Environmental groups were equally dissatisfied. Oil Change International projected in a November 2023 report that even with the IRA’s clean energy investments, U.S. oil production was on track to rise 13 percent by 2035 and gas exports to nearly double. The Center for Biological Diversity calculated that 17 major fossil fuel infrastructure projects approved by the Biden administration had the potential to release 1,642 million metric tons of carbon dioxide equivalent annually, exceeding the annual emissions reductions projected under the IRA. Both organizations called on the administration to halt fossil fuel leasing and end permitting for new infrastructure.
Analysts at the Center for Global Development offered a retrospective assessment in January 2025 describing Biden’s climate legacy as “complicated.” Despite historic clean energy investments, the pace of emissions reduction was “too slow to reach the 50 percent reduction target by 2030,” with projections suggesting a 35 percent reduction at best.

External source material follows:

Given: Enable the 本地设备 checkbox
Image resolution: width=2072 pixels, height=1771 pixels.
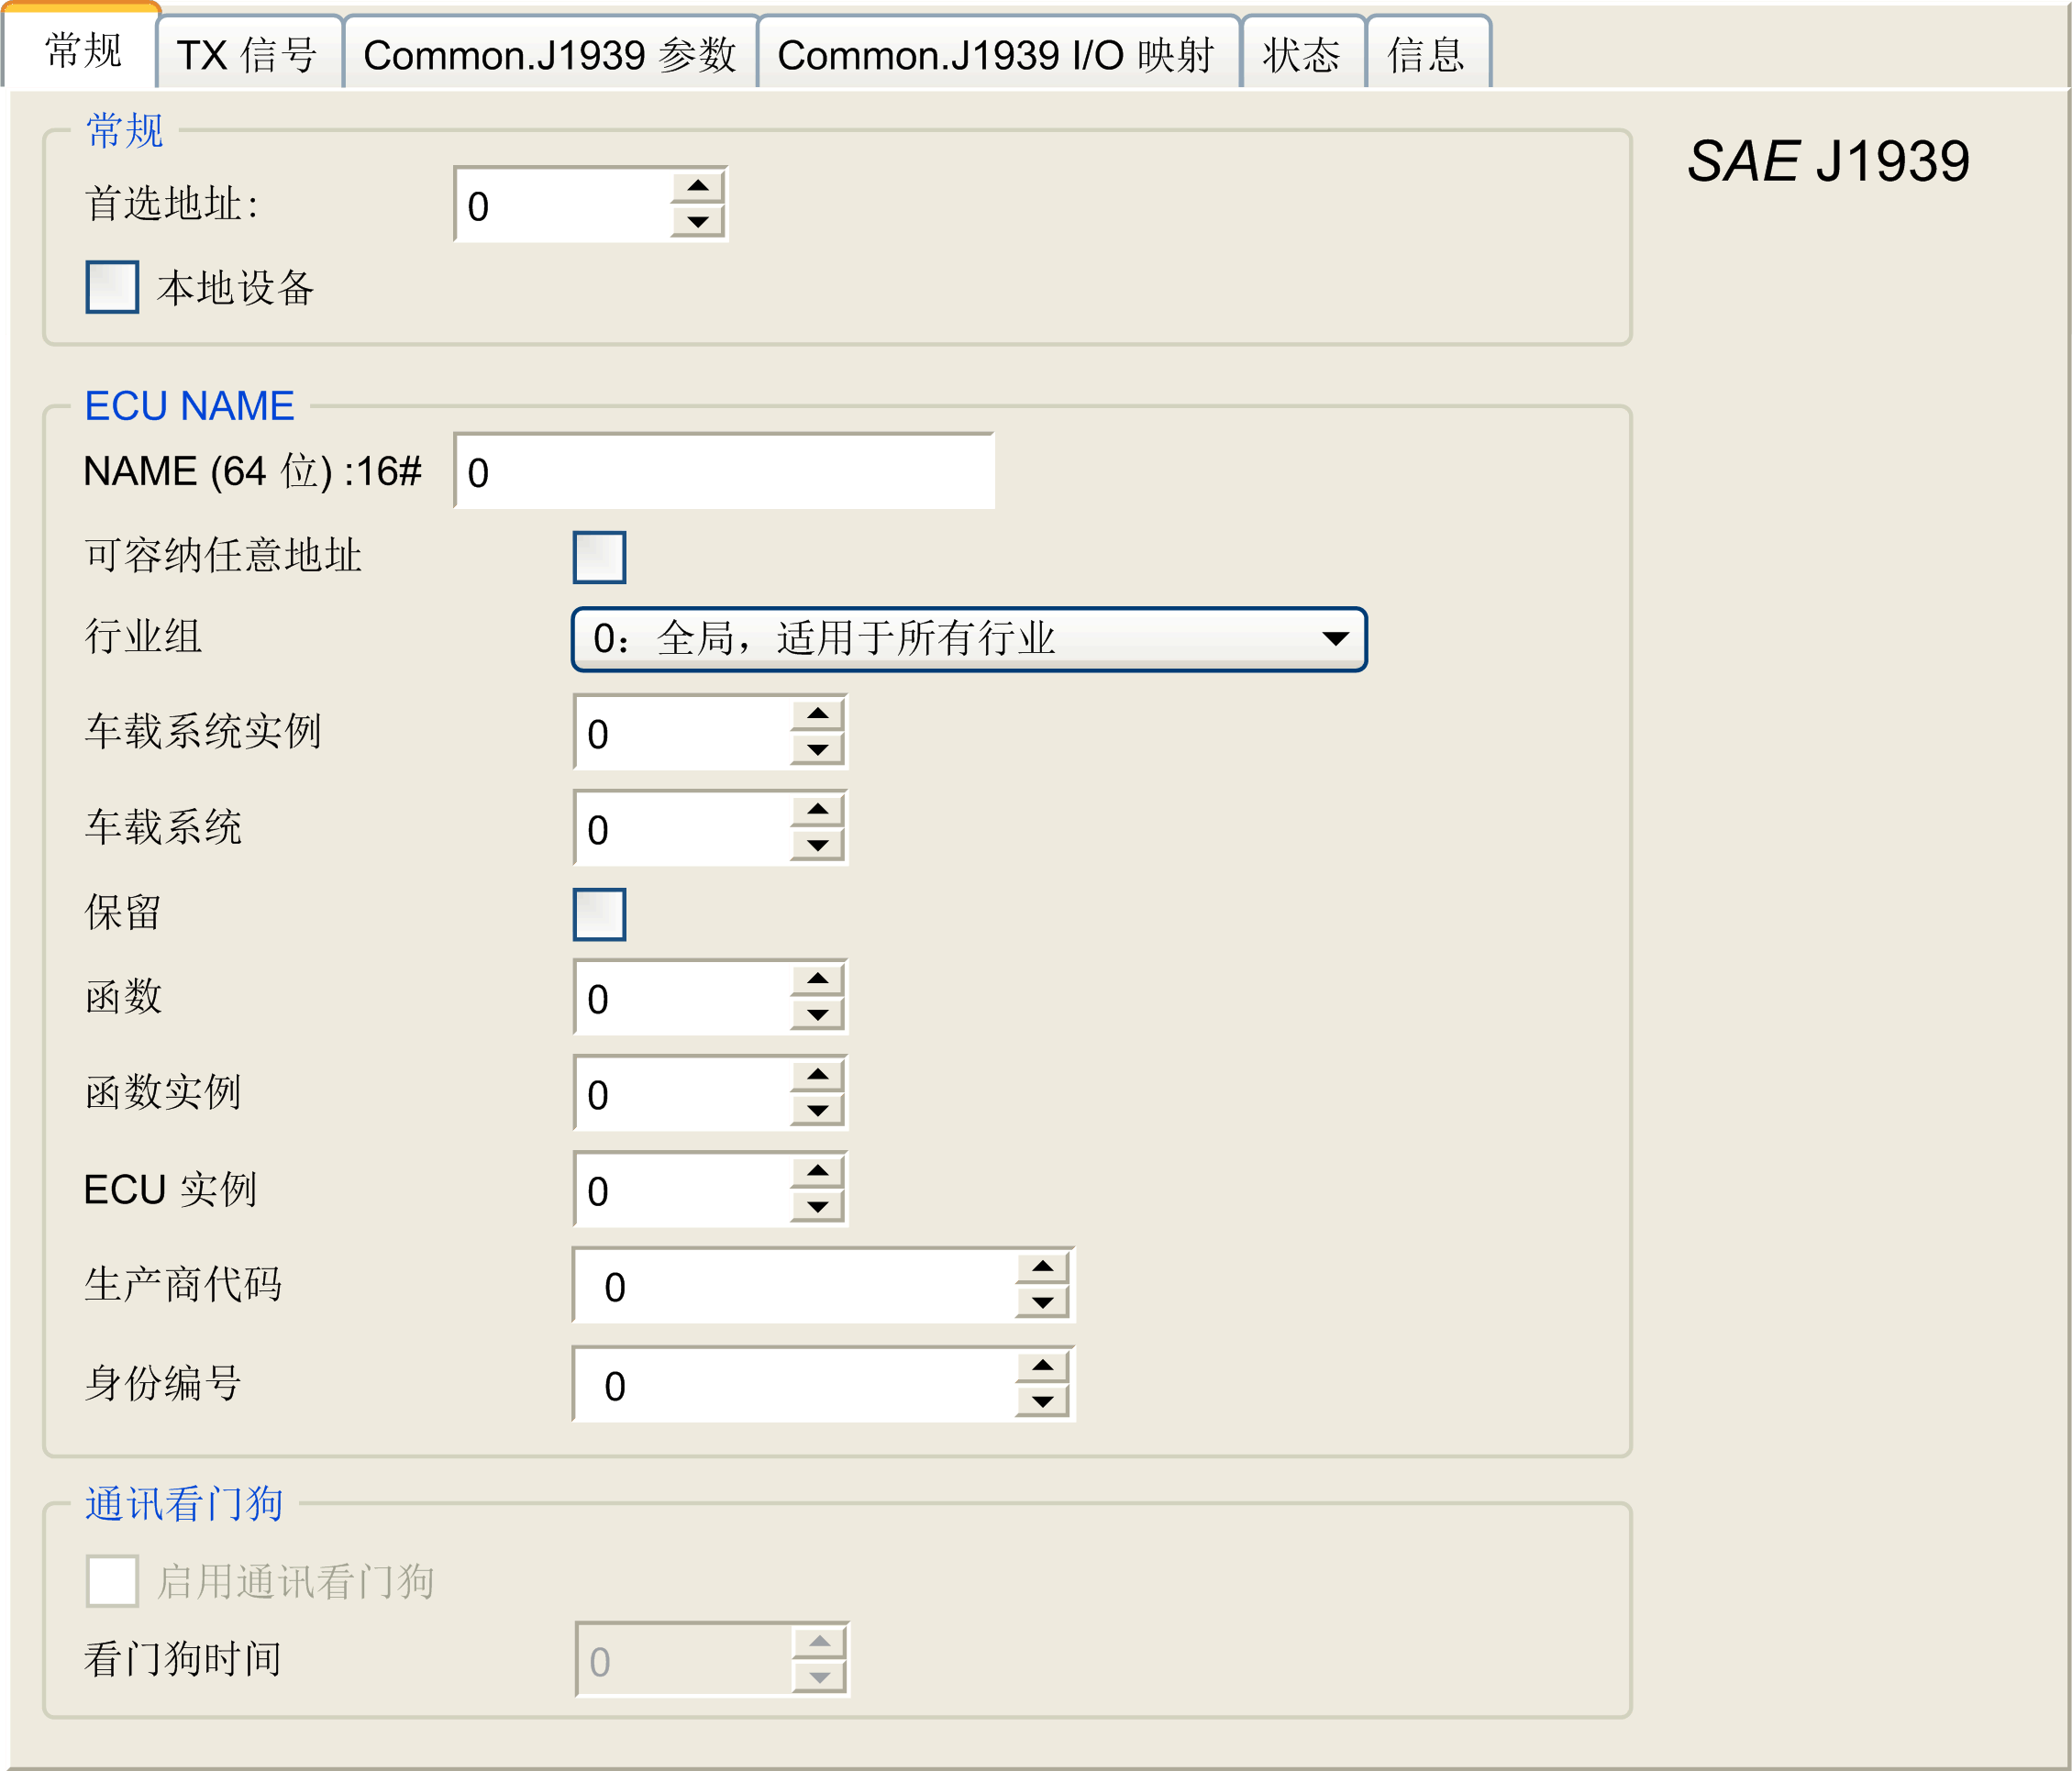Looking at the screenshot, I should (x=112, y=287).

The administration’s geopolitical strategy of blocking Chinese clean energy imports, the assessment argued, was itself inconsistent with near-term climate goals.
The story of oil production under Biden is, at its core, a story about the limits of presidential power over energy markets. Biden entered office with an ambitious climate agenda and took real steps to constrain future fossil fuel development: canceling Keystone XL, pausing federal leasing, tightening methane rules, and withdrawing hundreds of millions of offshore acres from future drilling. Yet production rose every single year of his presidency, reaching heights no previous administration had seen.
The explanation lies in the structure of the American oil industry. The vast majority of production occurs on private and state land, beyond the reach of federal leasing policy. Technology keeps making drilling cheaper and more efficient. Global price signals, not White House directives, determine how many wells get drilled. As Dustin Meyer of the American Petroleum Institute put it, administrations have limited near-term ability to influence supply or demand. Energy economist Ed Hirs went further, noting that the industry had been “more productive, relatively speaking, under this president than ever before.”